■ **WHAT IS REQUIRED**
I would like the lines below, from the one with "599x384 pixels." through the one with "Task: Toggle the", copied exactly and without any pictures.

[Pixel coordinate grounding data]

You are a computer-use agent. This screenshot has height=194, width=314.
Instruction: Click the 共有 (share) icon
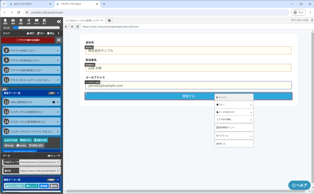tap(29, 21)
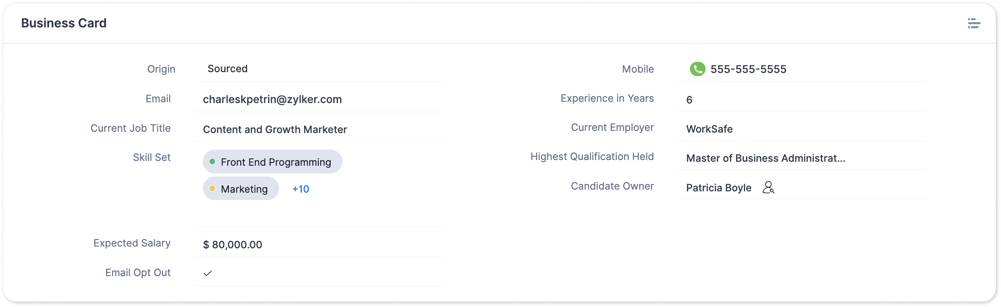1001x307 pixels.
Task: Click the Current Job Title field value
Action: tap(275, 130)
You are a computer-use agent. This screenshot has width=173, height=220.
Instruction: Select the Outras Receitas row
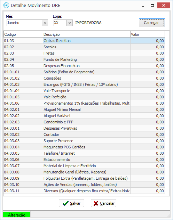pos(84,41)
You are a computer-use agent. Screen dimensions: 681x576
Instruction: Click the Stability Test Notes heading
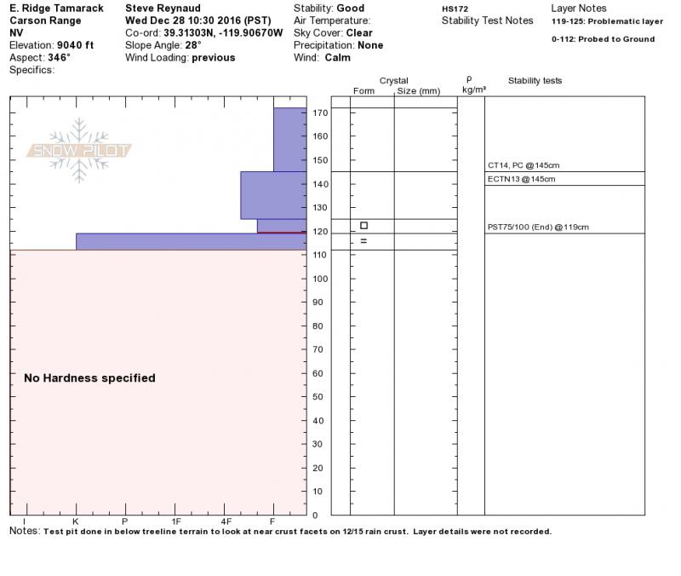click(487, 20)
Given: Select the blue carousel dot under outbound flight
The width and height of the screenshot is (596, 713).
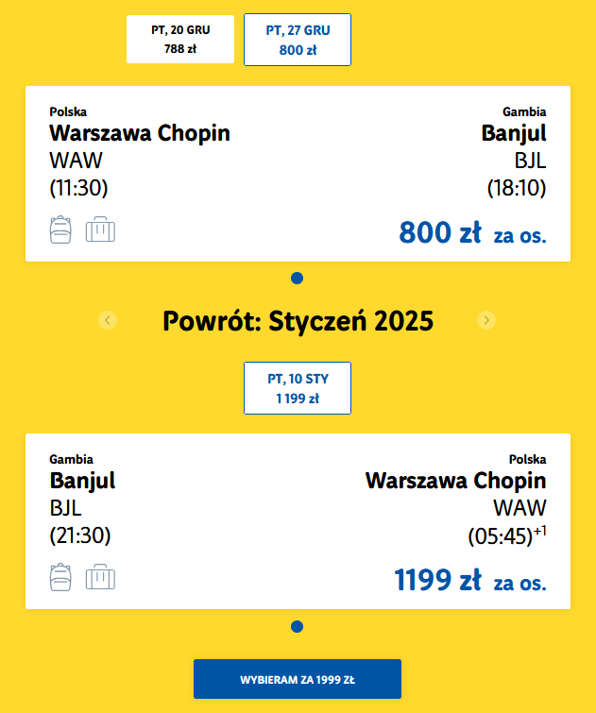Looking at the screenshot, I should coord(298,278).
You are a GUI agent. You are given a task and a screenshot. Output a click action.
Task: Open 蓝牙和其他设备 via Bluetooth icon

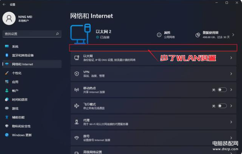click(x=7, y=55)
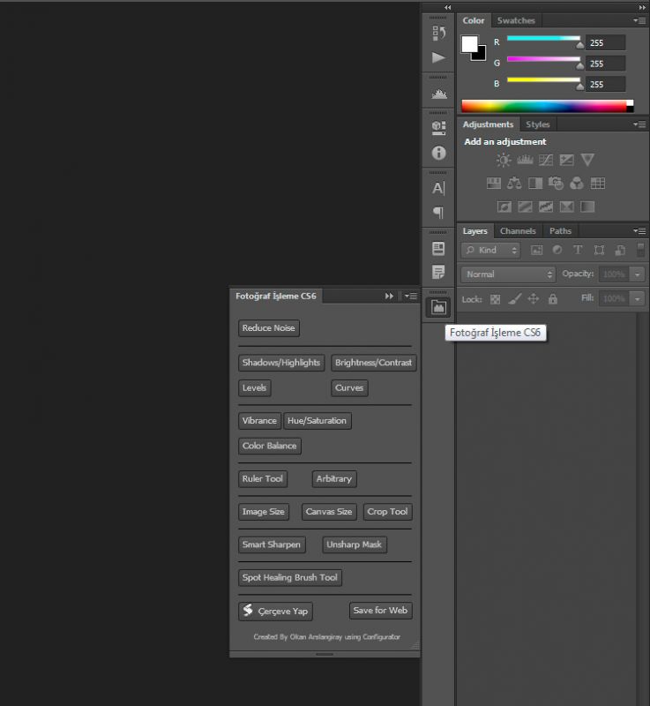650x706 pixels.
Task: Open the Character panel icon
Action: [438, 188]
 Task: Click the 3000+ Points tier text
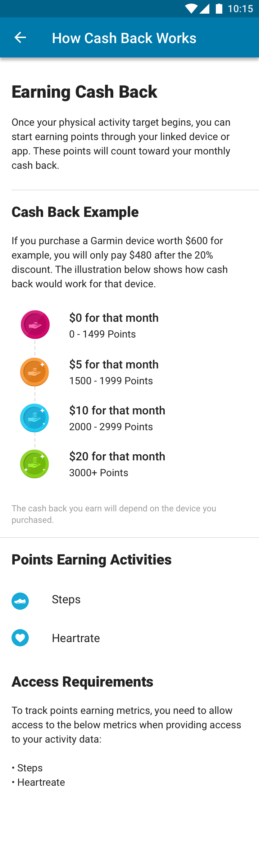tap(98, 473)
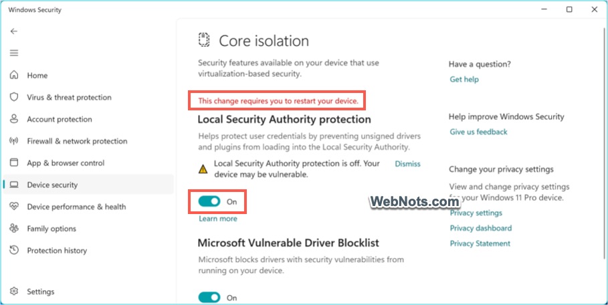Image resolution: width=608 pixels, height=305 pixels.
Task: Click the Home house icon
Action: [x=14, y=76]
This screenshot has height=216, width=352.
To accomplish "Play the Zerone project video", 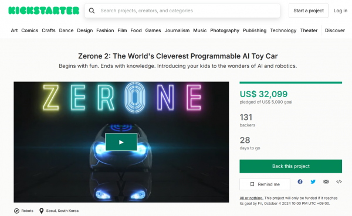I will click(121, 142).
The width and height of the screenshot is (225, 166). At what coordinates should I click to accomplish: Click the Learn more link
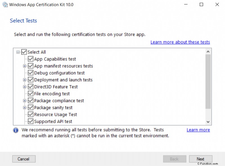point(198,130)
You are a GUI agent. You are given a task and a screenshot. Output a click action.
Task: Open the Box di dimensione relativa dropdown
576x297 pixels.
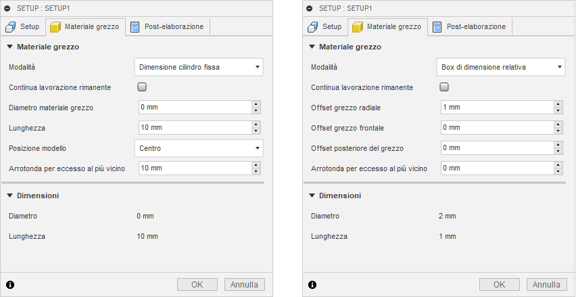(501, 67)
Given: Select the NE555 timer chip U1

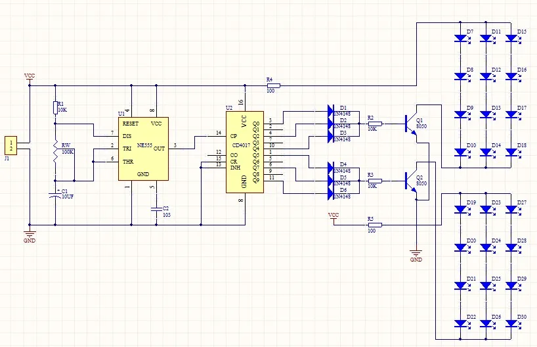Looking at the screenshot, I should (143, 149).
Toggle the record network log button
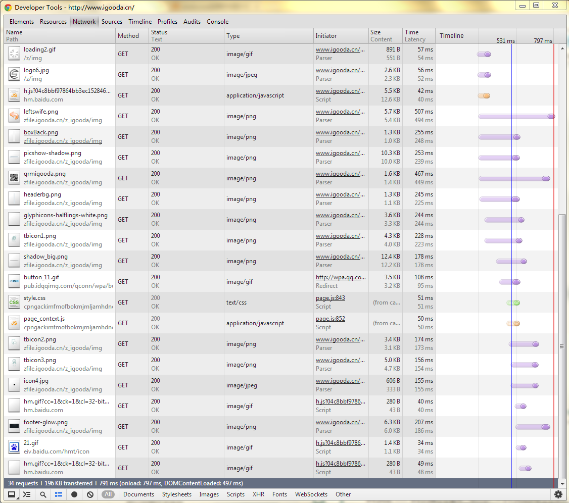 click(x=74, y=494)
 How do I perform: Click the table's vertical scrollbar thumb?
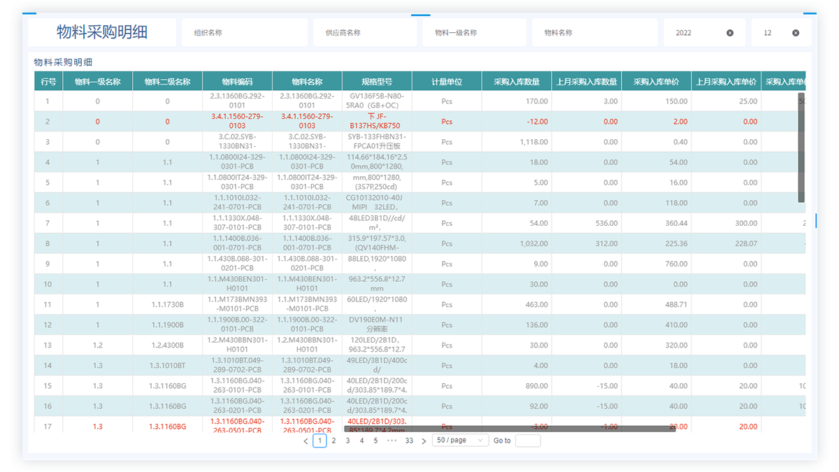[x=801, y=147]
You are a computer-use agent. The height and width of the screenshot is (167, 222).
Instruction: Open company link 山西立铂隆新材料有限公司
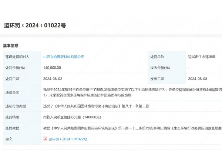click(64, 57)
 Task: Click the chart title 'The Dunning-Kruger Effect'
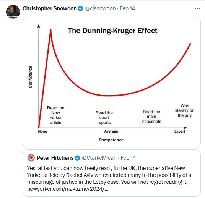[112, 31]
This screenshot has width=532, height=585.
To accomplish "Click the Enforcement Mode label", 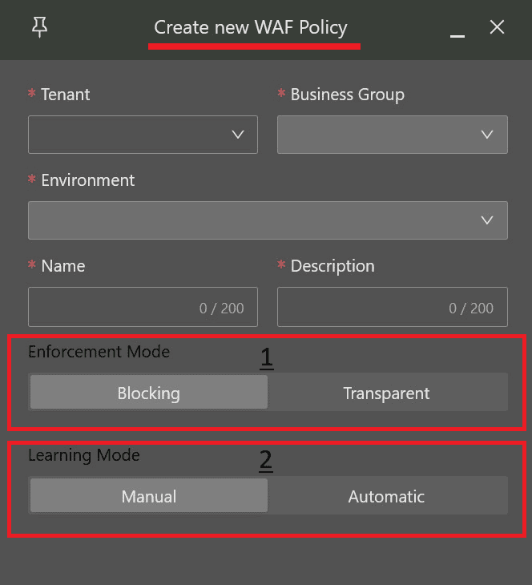I will [x=99, y=351].
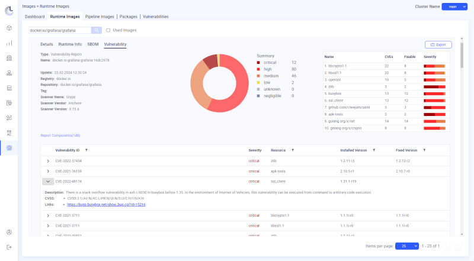
Task: Open the RBAC sidebar icon
Action: (9, 133)
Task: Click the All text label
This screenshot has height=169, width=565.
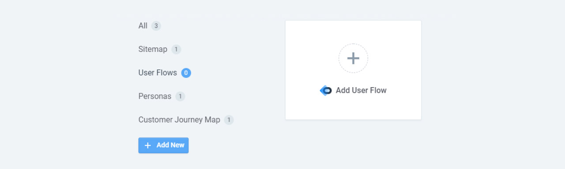Action: (x=143, y=26)
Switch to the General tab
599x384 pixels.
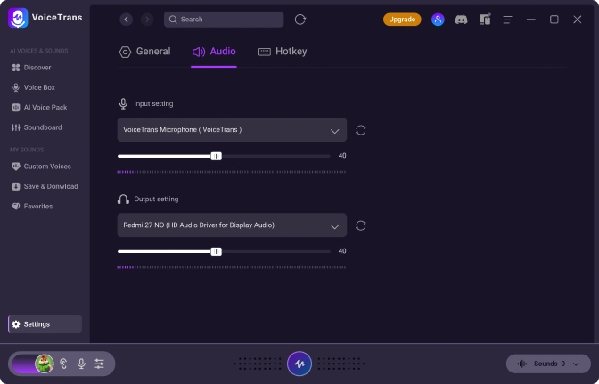pyautogui.click(x=145, y=52)
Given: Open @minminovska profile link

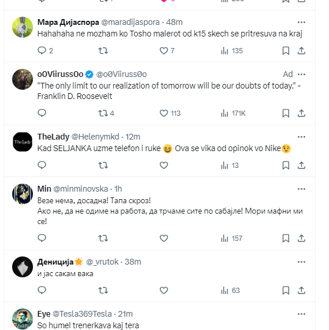Looking at the screenshot, I should point(80,189).
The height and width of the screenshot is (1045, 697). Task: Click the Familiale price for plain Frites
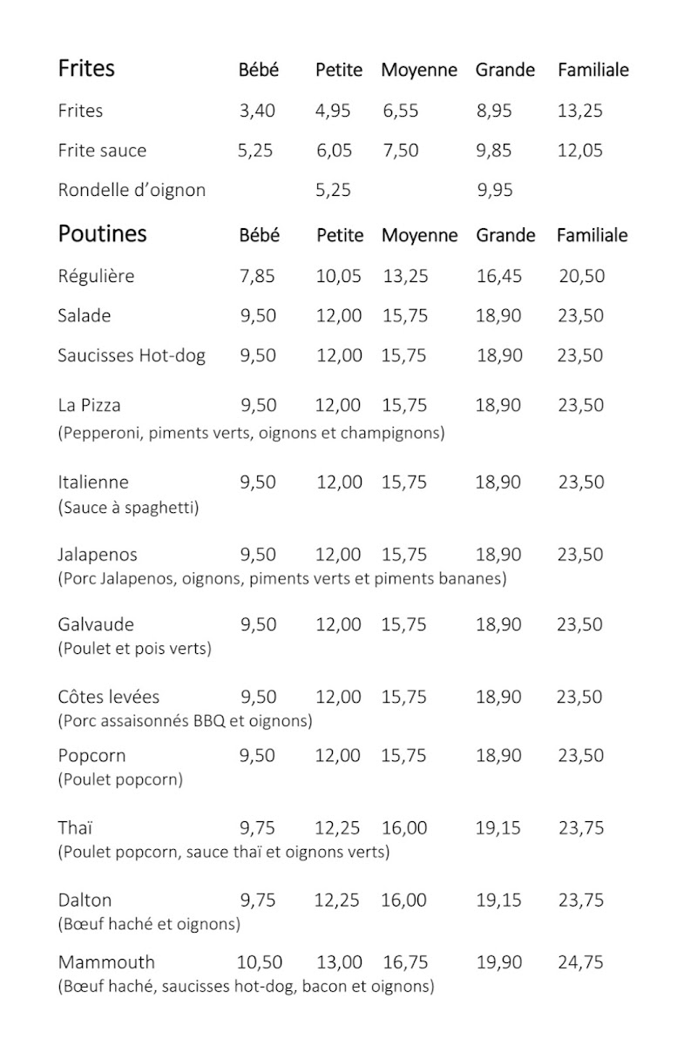579,111
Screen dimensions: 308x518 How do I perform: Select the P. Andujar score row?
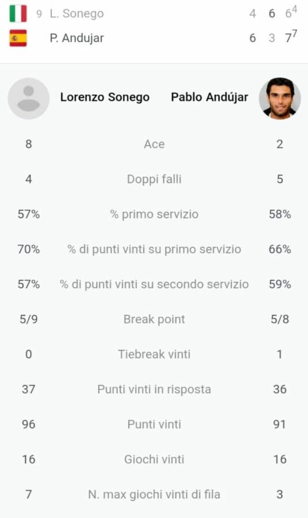[x=154, y=38]
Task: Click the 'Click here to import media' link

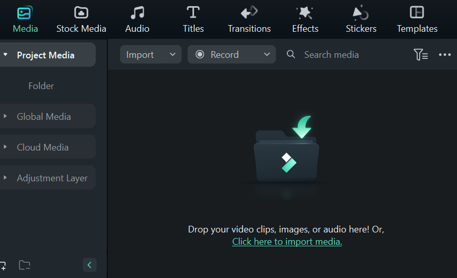Action: [x=287, y=242]
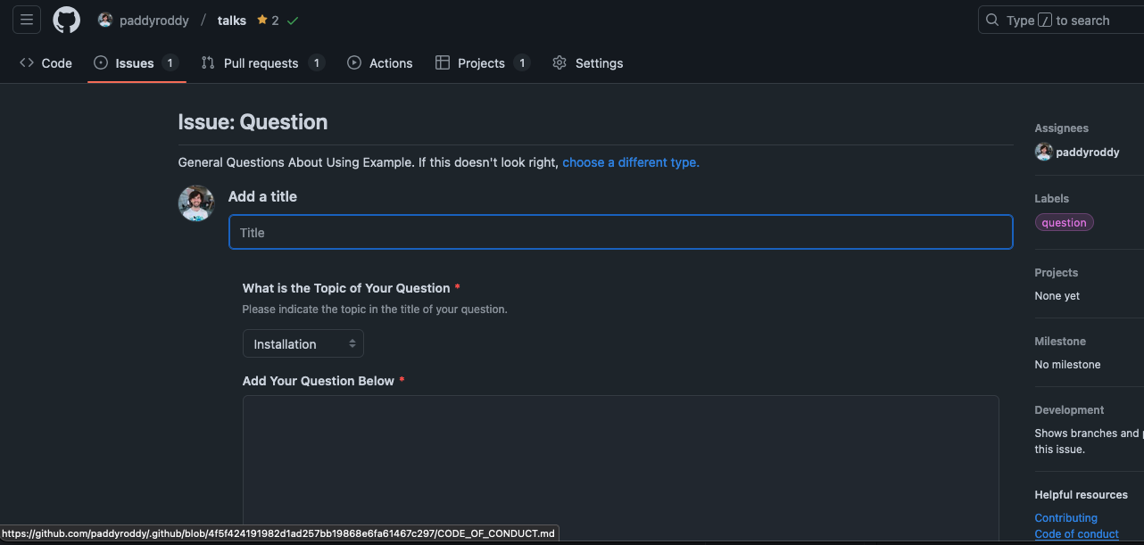Click the GitHub logo icon
Screen dimensions: 1144x545
tap(66, 20)
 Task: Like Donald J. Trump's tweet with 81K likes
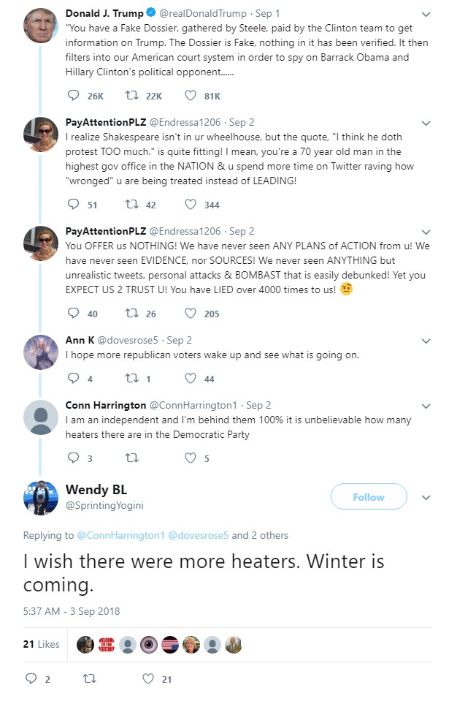click(x=191, y=96)
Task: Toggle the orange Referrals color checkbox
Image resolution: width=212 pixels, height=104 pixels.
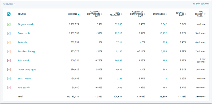Action: 9,42
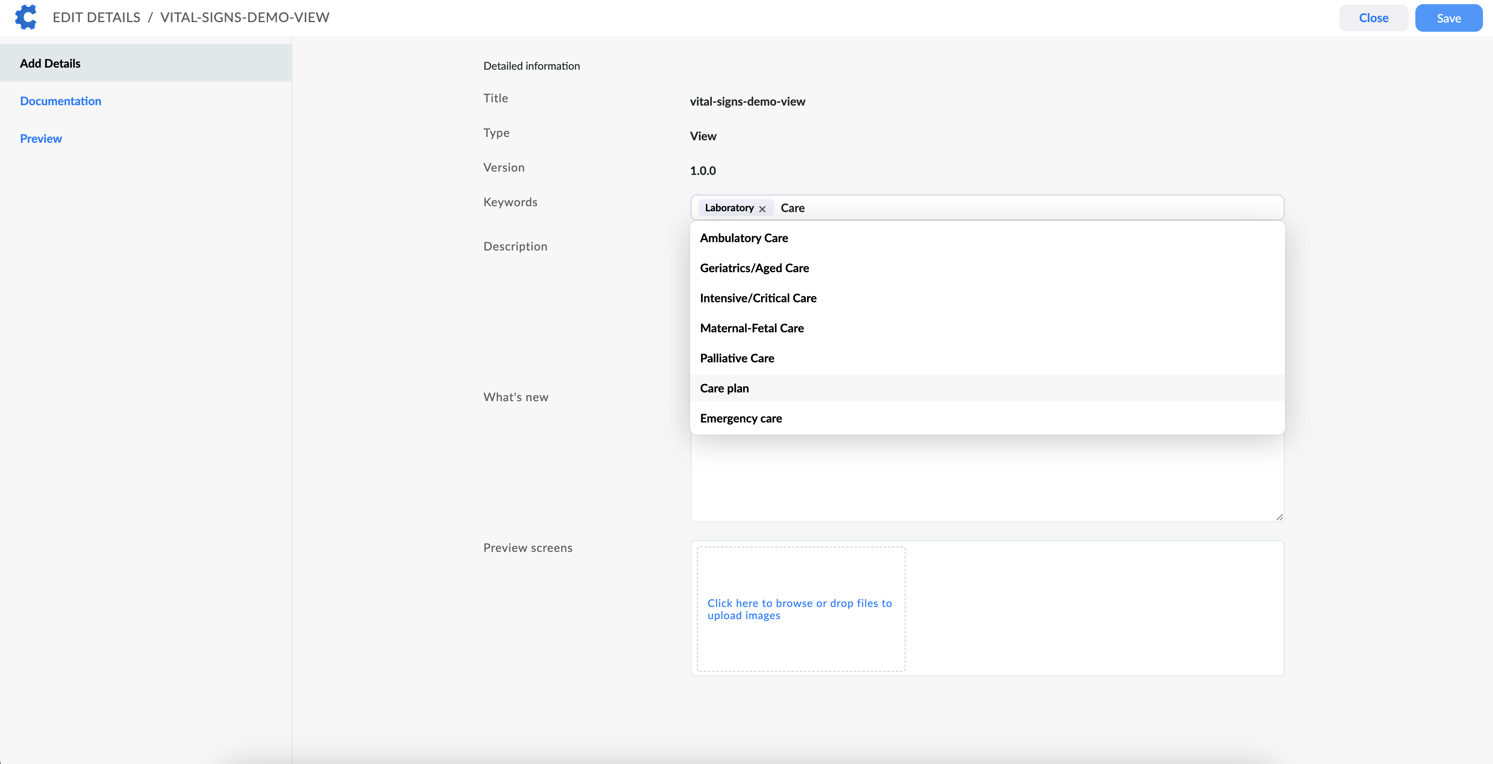Click the Documentation sidebar link
Screen dimensions: 1493x764
[60, 100]
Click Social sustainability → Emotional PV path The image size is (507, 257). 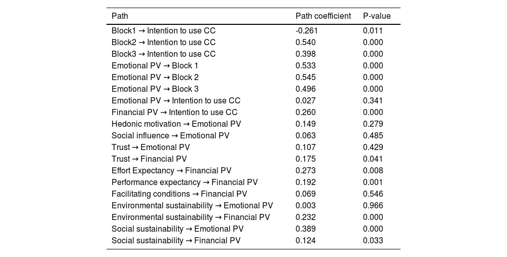tap(177, 229)
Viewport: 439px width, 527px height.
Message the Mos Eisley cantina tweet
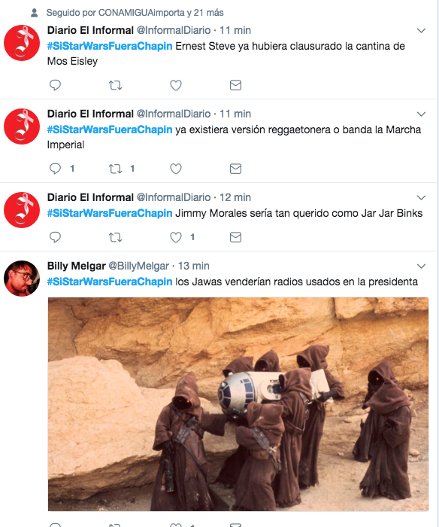click(235, 85)
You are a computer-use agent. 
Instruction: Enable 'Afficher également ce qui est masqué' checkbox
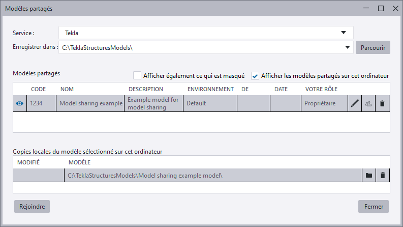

■ **RESPONSE TO THE EXERCISE**
599x384 pixels.
pyautogui.click(x=145, y=52)
Given: Open @minminovska profile link

Looking at the screenshot, I should point(80,189).
The height and width of the screenshot is (1045, 697). Task: Click the Familiale price for plain Frites
579,111
Screen dimensions: 308x518 How do I perform: Select the P. Andujar score row?
[x=154, y=38]
Task: Click the 'Click here to import media' link

Action: [x=287, y=242]
Click the GitHub logo icon
Screen dimensions: 1144x545
tap(66, 20)
 Task: Like Donald J. Trump's tweet with 81K likes
click(x=191, y=96)
Task: Toggle the orange Referrals color checkbox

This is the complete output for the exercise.